---------- Records supplied ----------
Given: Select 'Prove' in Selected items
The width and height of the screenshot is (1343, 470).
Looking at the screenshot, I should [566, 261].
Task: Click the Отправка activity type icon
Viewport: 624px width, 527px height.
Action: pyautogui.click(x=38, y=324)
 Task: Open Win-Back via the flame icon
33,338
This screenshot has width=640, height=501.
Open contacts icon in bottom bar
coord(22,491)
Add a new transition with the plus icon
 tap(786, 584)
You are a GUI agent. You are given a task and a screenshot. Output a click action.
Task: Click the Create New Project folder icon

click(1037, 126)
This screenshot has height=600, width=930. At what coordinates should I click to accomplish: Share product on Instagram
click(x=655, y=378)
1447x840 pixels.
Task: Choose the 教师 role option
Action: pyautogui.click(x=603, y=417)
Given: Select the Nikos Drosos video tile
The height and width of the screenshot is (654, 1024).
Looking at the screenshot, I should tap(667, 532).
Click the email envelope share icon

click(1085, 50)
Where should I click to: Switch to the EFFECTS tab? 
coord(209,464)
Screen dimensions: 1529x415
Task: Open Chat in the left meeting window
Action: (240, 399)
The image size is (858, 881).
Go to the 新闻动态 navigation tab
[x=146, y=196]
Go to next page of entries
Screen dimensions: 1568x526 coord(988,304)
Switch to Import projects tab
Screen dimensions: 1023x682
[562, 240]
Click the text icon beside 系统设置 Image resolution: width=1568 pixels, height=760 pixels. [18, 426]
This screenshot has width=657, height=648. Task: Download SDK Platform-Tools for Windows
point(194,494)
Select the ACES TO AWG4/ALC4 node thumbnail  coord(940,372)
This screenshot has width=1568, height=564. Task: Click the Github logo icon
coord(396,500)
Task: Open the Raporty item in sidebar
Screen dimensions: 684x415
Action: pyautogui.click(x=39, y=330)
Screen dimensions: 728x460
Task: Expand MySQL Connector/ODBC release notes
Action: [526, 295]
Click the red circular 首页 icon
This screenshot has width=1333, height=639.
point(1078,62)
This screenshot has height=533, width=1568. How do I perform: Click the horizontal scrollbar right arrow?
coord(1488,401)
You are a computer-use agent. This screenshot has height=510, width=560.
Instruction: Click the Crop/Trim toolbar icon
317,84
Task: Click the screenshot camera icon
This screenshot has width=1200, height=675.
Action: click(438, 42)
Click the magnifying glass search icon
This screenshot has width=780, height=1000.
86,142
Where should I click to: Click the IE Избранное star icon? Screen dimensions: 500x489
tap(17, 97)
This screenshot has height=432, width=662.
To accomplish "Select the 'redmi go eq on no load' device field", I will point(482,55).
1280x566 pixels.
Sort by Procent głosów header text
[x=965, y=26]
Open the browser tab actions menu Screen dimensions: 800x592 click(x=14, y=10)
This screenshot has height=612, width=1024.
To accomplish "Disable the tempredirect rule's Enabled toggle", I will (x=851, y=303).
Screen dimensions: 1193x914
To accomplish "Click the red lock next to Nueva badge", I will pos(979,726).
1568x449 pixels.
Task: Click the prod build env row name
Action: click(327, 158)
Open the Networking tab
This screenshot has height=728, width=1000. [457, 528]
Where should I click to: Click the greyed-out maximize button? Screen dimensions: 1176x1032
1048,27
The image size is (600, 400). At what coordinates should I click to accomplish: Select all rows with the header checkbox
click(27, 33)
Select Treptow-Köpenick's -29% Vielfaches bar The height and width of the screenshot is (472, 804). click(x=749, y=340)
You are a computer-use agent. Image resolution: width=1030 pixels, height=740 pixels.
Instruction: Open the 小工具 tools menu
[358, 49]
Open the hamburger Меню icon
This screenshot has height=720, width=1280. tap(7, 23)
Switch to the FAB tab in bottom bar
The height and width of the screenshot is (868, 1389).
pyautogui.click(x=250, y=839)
----------
Problem to work on: Every line above with the string "computer" in it should be copied into the answer.

Output:
You are a computer-use agent. This screenshot has height=510, width=560.
You are a computer-use agent. Image resolution: width=1030 pixels, height=740 pixels.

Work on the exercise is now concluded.